§ Passage
^^^^

# load dataset from huggingface

# load question, choices, ground-truth answer index in choices list

# pass to openrouter model specified in argument with prompt to check if question can be answered without choices

# parse the score from the response and store it in a dictionary with question hash as key, and another dictionary with question + choices (sorted) hash as key

# dump the dictionaries to disk

import json
import os
import argparse
import asyncio
import logging
from typing import List, Dict, Any

from tqdm import tqdm

from inference.openrouter import OpenRouterInference
from load_datasets import load_dataset_by_name
from question_hash import hash_question, hash_question_with_choices

# Define the prompts for the model
coarse_filter_prompt = """Your task is to review a series of multiple-choice questions and evaluate their ability to
be answered without the provided answer choices. For questions that begin with an incomplete
sentence (e.g., "During swallowing, ..."), use your knowledge to attempt to complete the
sentence accurately. For direct questions that ask for specific information or identification
(e.g., "Which of the following structures is part of the small intestine?"), assess whether the
question is formulated clearly enough that an informed answer can be given without seeing the
multiple-choice options. For mathematical or analytical questions (e.g., "Find all cosets of
the subgroup 4Z of 2Z"), determine if the question provides enough context and information for a
solution to be formulated without additional options.

Please follow this format for your evaluation:

QUESTION: [Insert the question here] 

VERDICT: Respond with "YES" if the question is clear and can be directly answered based on its 
content alone, or "NO" if it relies on the answer choices to be understood or answered. Your 
response should include only the verdict without any justification or reasoning."""

^^^^

§ Information shown
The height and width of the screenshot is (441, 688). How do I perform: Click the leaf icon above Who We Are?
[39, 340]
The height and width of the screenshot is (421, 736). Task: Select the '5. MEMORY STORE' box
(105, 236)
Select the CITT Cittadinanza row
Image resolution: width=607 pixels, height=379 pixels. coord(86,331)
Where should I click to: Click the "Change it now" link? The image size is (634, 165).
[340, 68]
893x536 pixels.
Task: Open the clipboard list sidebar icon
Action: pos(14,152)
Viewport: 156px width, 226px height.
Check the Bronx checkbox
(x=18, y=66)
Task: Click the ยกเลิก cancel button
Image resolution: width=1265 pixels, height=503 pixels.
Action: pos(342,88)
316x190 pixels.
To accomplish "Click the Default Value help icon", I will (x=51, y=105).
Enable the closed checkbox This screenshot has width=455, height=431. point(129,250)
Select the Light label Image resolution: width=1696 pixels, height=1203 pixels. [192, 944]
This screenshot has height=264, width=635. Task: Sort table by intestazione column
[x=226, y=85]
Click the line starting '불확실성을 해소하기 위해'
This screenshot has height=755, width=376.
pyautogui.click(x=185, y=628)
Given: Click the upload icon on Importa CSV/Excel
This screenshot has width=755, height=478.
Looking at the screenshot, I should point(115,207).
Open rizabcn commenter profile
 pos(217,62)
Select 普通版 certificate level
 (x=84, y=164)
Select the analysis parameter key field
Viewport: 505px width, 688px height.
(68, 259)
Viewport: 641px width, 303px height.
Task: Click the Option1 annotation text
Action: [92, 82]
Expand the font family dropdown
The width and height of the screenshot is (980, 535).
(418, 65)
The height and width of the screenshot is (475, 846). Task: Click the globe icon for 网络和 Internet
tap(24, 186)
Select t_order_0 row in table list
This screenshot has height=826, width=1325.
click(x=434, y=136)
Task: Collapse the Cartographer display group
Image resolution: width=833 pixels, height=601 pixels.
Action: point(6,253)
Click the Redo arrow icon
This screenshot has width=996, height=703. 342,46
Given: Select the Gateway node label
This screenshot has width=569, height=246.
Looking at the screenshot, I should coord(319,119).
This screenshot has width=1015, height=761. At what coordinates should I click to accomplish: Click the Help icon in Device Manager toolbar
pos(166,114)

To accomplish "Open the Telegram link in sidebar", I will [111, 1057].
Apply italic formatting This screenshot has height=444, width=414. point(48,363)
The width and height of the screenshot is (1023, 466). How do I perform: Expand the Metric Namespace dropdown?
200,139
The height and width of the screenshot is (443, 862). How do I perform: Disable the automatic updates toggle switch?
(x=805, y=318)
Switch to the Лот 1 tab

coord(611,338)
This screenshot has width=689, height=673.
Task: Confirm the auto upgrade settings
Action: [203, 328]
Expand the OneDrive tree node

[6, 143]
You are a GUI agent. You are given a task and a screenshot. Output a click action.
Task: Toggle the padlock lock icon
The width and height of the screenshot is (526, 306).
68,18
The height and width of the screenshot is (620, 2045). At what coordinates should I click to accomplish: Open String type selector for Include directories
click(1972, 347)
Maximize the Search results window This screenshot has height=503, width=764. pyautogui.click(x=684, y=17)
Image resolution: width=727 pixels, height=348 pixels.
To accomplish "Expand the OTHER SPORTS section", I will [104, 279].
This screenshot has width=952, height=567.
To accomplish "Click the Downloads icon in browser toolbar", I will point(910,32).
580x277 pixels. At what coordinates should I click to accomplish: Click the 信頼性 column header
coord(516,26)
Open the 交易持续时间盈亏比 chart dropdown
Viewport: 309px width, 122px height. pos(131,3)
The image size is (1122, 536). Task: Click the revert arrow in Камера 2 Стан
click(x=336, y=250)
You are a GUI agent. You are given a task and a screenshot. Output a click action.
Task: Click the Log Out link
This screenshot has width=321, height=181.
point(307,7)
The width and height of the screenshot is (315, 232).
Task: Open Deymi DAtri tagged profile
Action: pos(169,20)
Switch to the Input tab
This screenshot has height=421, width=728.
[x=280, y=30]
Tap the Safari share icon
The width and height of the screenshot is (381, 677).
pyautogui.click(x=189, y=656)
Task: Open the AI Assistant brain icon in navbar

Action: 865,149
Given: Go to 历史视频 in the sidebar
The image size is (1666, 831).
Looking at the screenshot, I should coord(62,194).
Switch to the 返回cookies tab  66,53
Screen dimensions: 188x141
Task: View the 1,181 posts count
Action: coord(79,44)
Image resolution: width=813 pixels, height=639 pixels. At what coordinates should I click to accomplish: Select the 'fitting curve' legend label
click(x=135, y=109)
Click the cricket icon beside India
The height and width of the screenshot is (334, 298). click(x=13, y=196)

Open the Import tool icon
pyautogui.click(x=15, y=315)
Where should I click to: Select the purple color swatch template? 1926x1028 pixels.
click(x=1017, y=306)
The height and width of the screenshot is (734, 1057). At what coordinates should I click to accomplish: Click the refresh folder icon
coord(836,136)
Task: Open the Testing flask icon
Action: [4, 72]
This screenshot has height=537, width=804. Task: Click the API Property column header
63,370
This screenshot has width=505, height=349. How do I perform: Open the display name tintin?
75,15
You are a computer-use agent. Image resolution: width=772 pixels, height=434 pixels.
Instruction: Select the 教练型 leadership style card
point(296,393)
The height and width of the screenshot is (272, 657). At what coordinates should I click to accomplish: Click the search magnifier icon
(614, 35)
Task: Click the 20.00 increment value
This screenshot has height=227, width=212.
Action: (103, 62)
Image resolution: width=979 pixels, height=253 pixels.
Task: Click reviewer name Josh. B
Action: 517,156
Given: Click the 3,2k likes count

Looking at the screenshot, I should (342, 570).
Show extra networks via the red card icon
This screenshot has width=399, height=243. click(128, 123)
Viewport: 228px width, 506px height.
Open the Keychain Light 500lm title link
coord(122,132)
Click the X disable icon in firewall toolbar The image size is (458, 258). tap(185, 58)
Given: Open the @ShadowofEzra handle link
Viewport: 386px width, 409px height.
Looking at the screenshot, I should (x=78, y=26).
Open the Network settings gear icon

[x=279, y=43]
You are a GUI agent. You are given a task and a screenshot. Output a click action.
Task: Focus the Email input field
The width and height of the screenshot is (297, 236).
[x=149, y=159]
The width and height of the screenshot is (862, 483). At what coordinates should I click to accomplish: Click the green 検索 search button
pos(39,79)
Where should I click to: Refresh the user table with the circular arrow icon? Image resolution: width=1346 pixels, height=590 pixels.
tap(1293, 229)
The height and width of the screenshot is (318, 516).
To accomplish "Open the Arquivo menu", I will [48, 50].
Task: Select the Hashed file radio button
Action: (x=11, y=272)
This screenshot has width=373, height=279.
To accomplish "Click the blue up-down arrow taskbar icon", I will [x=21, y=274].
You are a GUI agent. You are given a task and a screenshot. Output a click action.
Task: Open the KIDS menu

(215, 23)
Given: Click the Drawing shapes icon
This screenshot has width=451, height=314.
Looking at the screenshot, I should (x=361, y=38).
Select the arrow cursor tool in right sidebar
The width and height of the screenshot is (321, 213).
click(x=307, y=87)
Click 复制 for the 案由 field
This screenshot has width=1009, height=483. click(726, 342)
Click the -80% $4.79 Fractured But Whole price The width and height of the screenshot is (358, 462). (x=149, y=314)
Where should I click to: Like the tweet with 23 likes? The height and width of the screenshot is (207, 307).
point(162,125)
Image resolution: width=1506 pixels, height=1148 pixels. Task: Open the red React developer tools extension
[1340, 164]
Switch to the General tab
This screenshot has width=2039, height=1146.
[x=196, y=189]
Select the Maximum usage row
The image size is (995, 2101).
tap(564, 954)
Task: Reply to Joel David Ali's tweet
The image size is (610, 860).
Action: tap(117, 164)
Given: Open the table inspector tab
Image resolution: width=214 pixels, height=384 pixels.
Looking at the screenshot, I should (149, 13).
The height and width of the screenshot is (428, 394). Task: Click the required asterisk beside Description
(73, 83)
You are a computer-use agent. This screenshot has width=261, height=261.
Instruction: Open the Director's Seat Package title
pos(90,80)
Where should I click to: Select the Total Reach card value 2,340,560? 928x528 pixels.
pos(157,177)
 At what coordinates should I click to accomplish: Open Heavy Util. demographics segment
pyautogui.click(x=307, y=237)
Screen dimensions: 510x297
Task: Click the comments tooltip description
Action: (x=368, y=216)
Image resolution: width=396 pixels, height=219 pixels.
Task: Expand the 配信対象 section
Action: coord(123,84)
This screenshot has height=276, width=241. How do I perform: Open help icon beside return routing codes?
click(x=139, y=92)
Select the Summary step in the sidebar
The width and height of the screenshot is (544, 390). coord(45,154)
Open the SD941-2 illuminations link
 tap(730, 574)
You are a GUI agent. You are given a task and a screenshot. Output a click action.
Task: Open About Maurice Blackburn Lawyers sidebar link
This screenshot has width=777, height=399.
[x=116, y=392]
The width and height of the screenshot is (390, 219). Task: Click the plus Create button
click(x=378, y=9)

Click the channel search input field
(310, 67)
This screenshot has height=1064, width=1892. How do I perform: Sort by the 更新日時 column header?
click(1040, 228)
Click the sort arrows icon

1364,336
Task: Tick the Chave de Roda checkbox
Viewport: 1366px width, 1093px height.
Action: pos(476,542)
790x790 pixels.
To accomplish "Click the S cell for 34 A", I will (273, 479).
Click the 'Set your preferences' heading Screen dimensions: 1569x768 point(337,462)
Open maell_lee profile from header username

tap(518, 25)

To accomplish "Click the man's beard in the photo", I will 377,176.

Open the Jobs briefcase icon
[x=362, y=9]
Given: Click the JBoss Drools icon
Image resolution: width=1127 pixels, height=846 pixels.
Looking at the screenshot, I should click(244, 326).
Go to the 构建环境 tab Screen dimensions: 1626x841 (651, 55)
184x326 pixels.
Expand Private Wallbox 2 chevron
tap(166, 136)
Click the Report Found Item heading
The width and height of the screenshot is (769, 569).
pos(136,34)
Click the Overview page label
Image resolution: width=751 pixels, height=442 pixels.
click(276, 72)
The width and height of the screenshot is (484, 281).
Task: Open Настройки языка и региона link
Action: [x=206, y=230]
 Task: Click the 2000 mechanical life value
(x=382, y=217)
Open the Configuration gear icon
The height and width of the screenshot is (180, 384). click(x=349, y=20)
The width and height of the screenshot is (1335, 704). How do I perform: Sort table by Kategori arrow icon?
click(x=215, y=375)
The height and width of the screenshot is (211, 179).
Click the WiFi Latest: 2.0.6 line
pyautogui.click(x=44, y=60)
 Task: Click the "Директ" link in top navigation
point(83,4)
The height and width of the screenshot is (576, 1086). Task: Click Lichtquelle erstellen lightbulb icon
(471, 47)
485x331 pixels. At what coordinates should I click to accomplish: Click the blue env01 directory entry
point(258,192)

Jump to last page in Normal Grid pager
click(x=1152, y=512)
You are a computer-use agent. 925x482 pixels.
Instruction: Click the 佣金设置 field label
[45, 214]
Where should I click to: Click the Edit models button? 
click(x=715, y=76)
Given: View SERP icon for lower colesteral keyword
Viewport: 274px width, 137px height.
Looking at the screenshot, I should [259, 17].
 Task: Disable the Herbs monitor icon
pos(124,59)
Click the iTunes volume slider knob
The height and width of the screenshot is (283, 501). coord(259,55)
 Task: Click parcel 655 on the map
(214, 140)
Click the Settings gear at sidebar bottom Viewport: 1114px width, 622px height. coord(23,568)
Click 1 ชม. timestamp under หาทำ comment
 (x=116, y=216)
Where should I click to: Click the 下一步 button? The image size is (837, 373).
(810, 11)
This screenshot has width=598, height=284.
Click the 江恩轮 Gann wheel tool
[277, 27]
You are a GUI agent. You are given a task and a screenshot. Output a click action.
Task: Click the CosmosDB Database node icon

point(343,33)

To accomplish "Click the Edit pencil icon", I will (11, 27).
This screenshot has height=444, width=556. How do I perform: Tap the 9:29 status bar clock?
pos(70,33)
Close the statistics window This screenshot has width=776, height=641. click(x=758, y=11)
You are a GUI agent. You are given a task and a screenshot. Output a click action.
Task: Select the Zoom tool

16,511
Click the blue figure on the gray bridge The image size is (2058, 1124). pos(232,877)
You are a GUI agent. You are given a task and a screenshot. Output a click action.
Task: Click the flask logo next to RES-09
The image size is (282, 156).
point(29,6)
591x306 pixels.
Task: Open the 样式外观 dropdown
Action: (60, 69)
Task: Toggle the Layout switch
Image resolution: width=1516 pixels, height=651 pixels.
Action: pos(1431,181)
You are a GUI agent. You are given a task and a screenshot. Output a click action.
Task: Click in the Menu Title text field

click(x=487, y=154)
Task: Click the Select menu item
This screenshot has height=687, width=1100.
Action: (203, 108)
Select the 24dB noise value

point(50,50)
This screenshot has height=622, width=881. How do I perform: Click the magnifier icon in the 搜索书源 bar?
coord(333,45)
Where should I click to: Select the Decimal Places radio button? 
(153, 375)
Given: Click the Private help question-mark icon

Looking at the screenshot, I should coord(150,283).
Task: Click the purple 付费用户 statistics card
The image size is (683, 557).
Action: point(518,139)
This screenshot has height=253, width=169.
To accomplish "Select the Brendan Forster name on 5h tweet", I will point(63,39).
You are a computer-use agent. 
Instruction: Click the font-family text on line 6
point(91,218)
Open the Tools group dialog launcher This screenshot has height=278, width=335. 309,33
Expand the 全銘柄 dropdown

^^^^

§ Task instructions
**1.** Return everything in the question-filtering script from "# Define the" down to "without additional options.", copied exactly.
**2.** In the question-filtering script, rewrite the paragraph beginning "Your task is to review a series of multiple-choice questions" as a concise bulleted list that keeps its main points.

§ Final results
**1.**
# Define the prompts for the model
coarse_filter_prompt = """Your task is to review a series of multiple-choice questions and evaluate their ability to
be answered without the provided answer choices. For questions that begin with an incomplete
sentence (e.g., "During swallowing, ..."), use your knowledge to attempt to complete the
sentence accurately. For direct questions that ask for specific information or identification
(e.g., "Which of the following structures is part of the small intestine?"), assess whether the
question is formulated clearly enough that an informed answer can be given without seeing the
multiple-choice options. For mathematical or analytical questions (e.g., "Find all cosets of
the subgroup 4Z of 2Z"), determine if the question provides enough context and information for a
solution to be formulated without additional options.

**2.**
- Review multiple-choice questions and judge whether each can be answered without its answer choices.
- Incomplete sentences (e.g., "During swallowing, ..."): try to complete the sentence accurately.
- Direct questions asking for specific information or identification: check whether they are clear enough for an informed answer without the options.
- Mathematical or analytical questions: check whether they give enough context and information to solve without additional options.